The New Jersey Institute of Technology's
Electronic Theses & Dissertations Project

Title:	Spinning of collagen fibers and characterizing thermal, mechanical, tensile and structural properties
Author:	Tatagiri, Grace Evangelin
View Online:	njit-etd2004-074 (x, 83 pages ~ 6.4 MB pdf)
Department:	Department of Biomedical Engineering
Degree:	Master of Science
Program:	Biomedical Engineering
Document Type:	Thesis
Advisory Committee:	Jaffe, Michael (Committee chair) Arinzeh, Treena Livingston (Committee member) Collins, George (Committee member)
Date:	2004-05
Keywords:	Spinning collagen fibers Dispersion Bovine tendon
Availability:	Unrestricted
Abstract:	Collagen is the most important building block in the entire animal world. It plays an important role in regeneration of broken bones and wound healing, also helps grow blood vessels to feed the healing areas. The use of synthetic materials has been extensive, but these materials have there own limits and drawbacks. Poor biocompatibility of these materials is the main issue and often result in inflammations. Hence collagen is being heralded as one of the most appropriate replacement as an implantable material. The reasons being that it is a naturally occurring material, exhibits high biocompatibility low antigenicity and host response. This study involes spinning collagen fibers using dispersion made from bovine tendon, and to modify their properties via cross-linking by treating the fibers with gluteraldehdye.
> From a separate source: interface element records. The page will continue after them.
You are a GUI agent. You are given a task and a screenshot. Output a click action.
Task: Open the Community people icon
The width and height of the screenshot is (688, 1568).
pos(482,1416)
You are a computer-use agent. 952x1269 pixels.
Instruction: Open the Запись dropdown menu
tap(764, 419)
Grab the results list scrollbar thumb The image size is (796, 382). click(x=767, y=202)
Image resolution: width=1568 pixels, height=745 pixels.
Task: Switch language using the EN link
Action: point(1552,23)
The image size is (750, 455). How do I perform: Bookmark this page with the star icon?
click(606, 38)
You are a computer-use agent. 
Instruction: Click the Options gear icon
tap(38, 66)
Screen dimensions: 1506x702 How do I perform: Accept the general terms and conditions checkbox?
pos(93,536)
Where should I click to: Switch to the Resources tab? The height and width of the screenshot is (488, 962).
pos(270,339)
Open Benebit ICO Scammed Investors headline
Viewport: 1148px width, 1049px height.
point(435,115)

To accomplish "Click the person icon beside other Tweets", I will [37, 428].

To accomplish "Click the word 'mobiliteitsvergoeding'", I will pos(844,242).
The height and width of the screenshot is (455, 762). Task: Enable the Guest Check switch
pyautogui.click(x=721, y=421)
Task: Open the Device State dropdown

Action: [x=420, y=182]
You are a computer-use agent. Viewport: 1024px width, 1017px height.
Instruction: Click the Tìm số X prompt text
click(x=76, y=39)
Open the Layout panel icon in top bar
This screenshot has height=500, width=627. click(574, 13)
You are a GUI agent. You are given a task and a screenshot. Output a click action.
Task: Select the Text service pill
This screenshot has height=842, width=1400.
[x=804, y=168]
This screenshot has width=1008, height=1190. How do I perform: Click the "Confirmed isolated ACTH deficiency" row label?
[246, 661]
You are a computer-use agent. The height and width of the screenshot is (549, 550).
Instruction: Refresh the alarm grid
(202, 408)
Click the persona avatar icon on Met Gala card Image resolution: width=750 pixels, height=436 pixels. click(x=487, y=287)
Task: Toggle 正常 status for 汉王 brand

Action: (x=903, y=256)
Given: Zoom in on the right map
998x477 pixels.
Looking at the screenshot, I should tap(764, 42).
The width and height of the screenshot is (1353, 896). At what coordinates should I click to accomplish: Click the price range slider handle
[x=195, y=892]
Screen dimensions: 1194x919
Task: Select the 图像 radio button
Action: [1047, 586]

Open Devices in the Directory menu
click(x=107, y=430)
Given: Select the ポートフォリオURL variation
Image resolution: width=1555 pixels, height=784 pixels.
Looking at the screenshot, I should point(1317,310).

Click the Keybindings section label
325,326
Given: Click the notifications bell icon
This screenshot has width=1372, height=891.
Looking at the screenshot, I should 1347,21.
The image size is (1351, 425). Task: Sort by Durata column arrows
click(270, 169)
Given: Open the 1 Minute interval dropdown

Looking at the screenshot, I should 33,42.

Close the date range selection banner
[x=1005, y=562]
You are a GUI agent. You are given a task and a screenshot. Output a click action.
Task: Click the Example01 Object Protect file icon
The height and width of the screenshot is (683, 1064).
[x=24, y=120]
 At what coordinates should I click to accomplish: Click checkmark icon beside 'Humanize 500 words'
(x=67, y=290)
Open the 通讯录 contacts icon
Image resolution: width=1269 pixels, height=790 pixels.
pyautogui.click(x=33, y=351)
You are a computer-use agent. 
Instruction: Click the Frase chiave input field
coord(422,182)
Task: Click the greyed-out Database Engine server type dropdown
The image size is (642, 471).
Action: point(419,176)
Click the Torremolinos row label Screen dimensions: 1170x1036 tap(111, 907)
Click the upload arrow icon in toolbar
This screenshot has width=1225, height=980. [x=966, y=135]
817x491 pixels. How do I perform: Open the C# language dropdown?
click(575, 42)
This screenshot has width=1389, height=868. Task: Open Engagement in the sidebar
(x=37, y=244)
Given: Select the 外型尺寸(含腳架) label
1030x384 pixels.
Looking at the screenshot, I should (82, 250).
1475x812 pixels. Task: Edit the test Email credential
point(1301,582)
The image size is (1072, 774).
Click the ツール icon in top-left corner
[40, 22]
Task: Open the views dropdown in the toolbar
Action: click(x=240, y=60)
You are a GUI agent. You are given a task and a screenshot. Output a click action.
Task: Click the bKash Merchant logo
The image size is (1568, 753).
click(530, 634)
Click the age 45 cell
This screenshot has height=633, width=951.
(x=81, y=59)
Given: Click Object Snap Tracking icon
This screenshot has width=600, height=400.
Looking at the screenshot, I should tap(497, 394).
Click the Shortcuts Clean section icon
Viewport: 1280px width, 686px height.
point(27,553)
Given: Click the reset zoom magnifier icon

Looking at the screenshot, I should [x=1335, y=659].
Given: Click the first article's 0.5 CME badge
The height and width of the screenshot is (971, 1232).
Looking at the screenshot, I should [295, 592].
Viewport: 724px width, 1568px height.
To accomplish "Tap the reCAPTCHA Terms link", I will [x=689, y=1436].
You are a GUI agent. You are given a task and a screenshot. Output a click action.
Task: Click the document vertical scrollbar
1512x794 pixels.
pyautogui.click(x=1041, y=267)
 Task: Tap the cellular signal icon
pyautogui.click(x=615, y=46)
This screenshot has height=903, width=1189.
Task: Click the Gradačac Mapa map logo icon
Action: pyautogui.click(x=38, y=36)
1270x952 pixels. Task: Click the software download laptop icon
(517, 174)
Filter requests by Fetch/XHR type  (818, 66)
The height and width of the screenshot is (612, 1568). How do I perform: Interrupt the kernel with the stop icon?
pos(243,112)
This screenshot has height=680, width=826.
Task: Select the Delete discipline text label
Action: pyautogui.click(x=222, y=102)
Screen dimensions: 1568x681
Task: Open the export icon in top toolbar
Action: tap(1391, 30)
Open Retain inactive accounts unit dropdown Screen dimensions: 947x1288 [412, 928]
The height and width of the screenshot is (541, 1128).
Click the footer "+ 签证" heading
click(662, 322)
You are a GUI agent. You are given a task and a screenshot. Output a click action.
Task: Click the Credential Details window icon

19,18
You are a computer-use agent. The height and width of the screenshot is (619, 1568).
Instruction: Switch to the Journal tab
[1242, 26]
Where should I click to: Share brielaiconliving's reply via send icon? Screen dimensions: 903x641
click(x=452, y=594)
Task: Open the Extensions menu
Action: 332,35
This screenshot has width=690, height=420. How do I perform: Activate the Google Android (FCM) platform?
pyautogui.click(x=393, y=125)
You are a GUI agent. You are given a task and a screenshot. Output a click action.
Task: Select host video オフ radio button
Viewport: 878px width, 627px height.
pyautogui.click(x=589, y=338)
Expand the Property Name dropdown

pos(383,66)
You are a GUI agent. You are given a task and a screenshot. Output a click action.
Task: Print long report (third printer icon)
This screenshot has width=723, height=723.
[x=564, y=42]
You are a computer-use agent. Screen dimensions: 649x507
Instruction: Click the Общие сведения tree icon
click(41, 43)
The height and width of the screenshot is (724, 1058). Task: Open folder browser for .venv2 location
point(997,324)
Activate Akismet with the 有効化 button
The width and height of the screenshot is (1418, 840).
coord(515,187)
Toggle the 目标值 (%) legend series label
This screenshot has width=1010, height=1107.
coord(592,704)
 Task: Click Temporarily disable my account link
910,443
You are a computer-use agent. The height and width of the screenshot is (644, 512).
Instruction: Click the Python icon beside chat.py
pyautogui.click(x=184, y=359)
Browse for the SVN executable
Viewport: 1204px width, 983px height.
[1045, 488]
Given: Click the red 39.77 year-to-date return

These fibers are characterized for mechanical properties, effect of temperature on dimension changes, temperature dependent heat flow, and temperature dependent weight. The above tests are conducted using TMA, DSC and TGA.The fiber diameters and surface features are studied using SEM. The results of these analyses are compared with cross-linking and without cross-linking for each of the three dispersion percentages. The mechanical behavior of cross linked collagen fibers was enhanced relative to the non cross linked fibers with higher denaturation temperature and lower tensile deformation.